── SELECTED PASSAGE ──

Fig. 1. Generation and characterization of PITPα-deficient mice.

A, targeted replacement of the wild-type PITPα locus with PITPαΔ::neo*. Organization of the targeting vector is shown. Probe 1 represents a 500-bp DNA fragment that resides outside the bounds of the targeting vector and is employed for diagnosis of targeting events. Exons 7–10 of the PITPα structural gene are indicated as closed bars and are numbered accordingly. Restriction enzyme sites: E, EcoRI; X, XbaI; K, KpnI; S, SacI. B, OmniBank^™ gene trap library at the PITPα locus. Retroviral construct VICTR20 is depicted (20). The PITPα::neo/puro mutation represents integration of VICTR20 between PITPα exons 7 and 8 and truncates PITPα after residue 162. The abbreviations used are as follows: LTR, long terminal repeat; PGK, phosphoglycerate kinase-1 promoter; puro, puromycin N-acetyltransferase gene; SD, spice donor sequence; SA, splice acceptor sequence; IRES, internal ribosome entry site; geo, galactosidase/neomycin phosphotransferase fusion gene; pA, polyadenylation sequence. C, distribution of PITPα genotypes in the F1. The number of live births obtained for each PITPα genotype (indicated at top), from a dedicated set of 408 F1 progeny of PITPα^−/+ intercrosses, is given above the corresponding bar. D, confirmation of viable PITPα^−/− progeny. Upper left panel, diagnostic PCR profiles of PITPα^+/+, PITPα^−/+, and PITPα^−/− progeny derived from a PITPα+/− intercross. Upper right panel, total brain lysates (20 μg) harvested from each of five sibling pups (genotypes indicated) derived from a PITPα+/− intercross were resolved by SDS-PAGE and developed by immunoblotting with PITPα-specific antibodies. Lower panel, immunoblot of PITPβ in brain lysates (20 μg) from neonates of indicated genotype.

───

* _WHAT THIS TASK INVOLVES_
In the figure legend, where does VICTR20 integrate within the PITPα gene? The data that follow have no connection to the figure legend.

── GIVEN ENTRIES ──

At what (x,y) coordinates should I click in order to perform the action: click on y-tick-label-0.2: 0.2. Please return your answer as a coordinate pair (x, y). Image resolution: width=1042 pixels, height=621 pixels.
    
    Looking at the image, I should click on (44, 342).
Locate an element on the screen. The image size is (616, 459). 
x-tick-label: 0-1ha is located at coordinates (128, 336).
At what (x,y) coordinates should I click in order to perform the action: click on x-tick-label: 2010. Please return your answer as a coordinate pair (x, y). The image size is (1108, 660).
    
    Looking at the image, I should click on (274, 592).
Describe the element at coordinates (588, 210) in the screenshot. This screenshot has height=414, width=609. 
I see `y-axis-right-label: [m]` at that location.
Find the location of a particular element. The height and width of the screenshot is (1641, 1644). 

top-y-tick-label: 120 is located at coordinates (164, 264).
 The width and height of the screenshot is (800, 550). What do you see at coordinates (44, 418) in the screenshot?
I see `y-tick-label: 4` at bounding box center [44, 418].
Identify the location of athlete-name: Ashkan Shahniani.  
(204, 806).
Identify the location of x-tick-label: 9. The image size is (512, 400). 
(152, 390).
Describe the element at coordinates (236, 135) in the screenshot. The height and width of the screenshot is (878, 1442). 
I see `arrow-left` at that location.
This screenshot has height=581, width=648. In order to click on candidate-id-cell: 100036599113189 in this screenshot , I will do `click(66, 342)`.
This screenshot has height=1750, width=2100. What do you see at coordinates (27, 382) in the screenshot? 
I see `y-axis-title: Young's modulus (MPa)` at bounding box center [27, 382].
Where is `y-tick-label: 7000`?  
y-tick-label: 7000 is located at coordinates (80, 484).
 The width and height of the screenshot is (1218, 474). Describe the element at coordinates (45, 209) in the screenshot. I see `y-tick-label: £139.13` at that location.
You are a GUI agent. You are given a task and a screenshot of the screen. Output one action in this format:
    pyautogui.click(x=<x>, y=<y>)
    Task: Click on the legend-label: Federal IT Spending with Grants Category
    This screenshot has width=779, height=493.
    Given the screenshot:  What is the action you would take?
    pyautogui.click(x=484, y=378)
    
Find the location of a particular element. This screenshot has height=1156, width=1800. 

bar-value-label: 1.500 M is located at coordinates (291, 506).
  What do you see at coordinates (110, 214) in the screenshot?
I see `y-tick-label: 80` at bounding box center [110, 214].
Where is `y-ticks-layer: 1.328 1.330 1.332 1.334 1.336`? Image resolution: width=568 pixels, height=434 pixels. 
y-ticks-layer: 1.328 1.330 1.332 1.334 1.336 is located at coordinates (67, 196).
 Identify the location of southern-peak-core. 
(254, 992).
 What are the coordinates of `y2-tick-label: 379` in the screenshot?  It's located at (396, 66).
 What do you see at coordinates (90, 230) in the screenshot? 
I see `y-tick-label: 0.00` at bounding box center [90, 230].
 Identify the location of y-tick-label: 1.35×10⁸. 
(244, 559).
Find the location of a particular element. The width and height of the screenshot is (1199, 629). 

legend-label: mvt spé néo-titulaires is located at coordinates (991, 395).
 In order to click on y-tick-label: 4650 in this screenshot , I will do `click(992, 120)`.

───

* _REPLY TO THE EXERCISE_
Between PITPα exons 7 and 8.